A full-body treestand harness, and a lifeline or lineman’s belt, are must-haves every time your feet leave the ground. You can pick up these items at an archery shop, where staff will help fit your safety harness. When climbing, always maintain three points of contact, and slide your lifeline knot above your head as you go. If you use a lineman’s belt, keep it tight and above your waist as you climb. Learn more about treestand safety here.
Do you remember your first few shots with your bow? They likely felt awkward, but eventually felt natural. Setting up and climbing into a treestand is no different. It just takes practice and repetition to get comfortable.
If you’re using a hang-on treestand, practice setting up your stand and climbing sticks or tree steps at ground level or slightly higher. Use all of your safety equipment, even though you’re not risking serious injury while practicing on or near the ground.
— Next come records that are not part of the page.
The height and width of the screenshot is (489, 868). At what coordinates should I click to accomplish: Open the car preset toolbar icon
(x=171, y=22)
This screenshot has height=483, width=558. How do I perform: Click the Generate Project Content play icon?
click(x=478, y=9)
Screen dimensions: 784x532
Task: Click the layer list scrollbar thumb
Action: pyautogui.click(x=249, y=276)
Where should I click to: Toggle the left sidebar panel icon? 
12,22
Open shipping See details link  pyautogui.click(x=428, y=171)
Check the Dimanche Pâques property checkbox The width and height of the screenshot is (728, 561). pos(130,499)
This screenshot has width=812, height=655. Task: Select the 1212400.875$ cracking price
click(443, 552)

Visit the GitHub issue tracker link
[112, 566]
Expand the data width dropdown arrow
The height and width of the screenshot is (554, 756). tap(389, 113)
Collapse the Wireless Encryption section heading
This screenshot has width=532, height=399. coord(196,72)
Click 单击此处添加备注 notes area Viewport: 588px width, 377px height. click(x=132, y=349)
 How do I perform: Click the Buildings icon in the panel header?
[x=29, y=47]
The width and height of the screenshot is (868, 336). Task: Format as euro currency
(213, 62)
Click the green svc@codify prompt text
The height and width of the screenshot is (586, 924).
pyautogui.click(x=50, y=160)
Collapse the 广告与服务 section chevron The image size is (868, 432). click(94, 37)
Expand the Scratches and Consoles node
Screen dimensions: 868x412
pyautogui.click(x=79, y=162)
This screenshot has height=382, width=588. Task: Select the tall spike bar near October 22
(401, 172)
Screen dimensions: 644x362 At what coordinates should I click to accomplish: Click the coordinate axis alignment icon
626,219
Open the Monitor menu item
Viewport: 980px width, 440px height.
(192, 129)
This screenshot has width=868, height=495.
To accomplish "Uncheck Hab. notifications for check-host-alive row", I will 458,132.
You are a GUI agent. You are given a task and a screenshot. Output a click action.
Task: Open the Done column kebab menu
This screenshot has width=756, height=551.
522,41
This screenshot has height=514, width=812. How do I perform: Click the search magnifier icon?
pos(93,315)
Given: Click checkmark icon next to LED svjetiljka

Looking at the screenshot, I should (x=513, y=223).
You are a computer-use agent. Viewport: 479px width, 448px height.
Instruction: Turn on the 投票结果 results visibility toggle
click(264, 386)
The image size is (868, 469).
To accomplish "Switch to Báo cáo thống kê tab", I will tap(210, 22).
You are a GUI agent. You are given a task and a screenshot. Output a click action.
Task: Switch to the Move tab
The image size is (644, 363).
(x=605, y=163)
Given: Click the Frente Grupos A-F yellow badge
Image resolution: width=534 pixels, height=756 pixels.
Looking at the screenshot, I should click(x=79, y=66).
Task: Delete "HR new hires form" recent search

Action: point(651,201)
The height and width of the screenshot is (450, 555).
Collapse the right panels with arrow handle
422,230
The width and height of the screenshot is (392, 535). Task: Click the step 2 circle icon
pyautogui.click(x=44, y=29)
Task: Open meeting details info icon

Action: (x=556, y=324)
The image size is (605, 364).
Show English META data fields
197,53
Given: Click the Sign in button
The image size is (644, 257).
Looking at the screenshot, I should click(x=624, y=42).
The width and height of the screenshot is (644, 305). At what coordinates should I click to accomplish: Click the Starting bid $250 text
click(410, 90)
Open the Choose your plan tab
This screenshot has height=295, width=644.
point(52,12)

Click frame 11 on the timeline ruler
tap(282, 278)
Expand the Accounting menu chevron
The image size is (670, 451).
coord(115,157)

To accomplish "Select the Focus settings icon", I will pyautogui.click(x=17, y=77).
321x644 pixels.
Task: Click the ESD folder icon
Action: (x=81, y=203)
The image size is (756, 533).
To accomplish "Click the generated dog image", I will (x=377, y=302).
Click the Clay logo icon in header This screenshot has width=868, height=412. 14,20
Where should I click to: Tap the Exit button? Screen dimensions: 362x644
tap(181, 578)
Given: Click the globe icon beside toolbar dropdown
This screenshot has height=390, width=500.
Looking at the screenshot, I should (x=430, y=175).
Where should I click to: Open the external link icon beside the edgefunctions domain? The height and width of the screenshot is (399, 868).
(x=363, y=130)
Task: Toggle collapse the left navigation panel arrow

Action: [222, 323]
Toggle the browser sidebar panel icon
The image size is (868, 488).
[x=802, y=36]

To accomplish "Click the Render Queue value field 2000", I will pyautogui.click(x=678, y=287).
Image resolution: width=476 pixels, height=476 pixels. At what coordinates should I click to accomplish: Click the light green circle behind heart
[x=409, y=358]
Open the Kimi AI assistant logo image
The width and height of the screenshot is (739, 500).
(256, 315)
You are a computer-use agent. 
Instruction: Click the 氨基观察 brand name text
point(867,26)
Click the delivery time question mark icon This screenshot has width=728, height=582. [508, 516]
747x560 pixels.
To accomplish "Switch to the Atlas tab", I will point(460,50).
Practice similarly with a climbing treestand. Find a suitable tree, put on your safety gear, and practice going up and down its trunk until mastering the technique. One tricky aspect of climbing treestands is learning to climb quietly. You’ll learn through repetition to silently and safely get into position.
Practice runs are also excellent for checking your gear. Does your safety harness fit correctly? Do you hear squeaks or other noises as you shift your weight or move around on the stand? Have you worked out a system for carrying your treestand?
Most archers practice on a flat range, but treestands force you to shoot at downward angles. The key to shooting downward is bending at the waist, which consistently aligns your upper body. An easy reminder is to hinge at the hips. If you must shoot at extreme downward angles, open your stance for more range of motion. You can practice on steep hills, an elevated deck, or your treestand itself.
You must also apply a little geometry when shooting from treestands. The distance from the treestand to the target is longer than the distance from the base of the tree to the target.
When selecting your sight pin, use the distance from the base of the tree to the target. You can automatically compensate for the treestand’s distance with an angle-compensating laser rangefinder. If your rangefinder lacks this feature, range the area before climbing into your treestand.
As you practice using and shooting from your treestand, you’ll gain the confidence needed to enjoy your hunts this fall.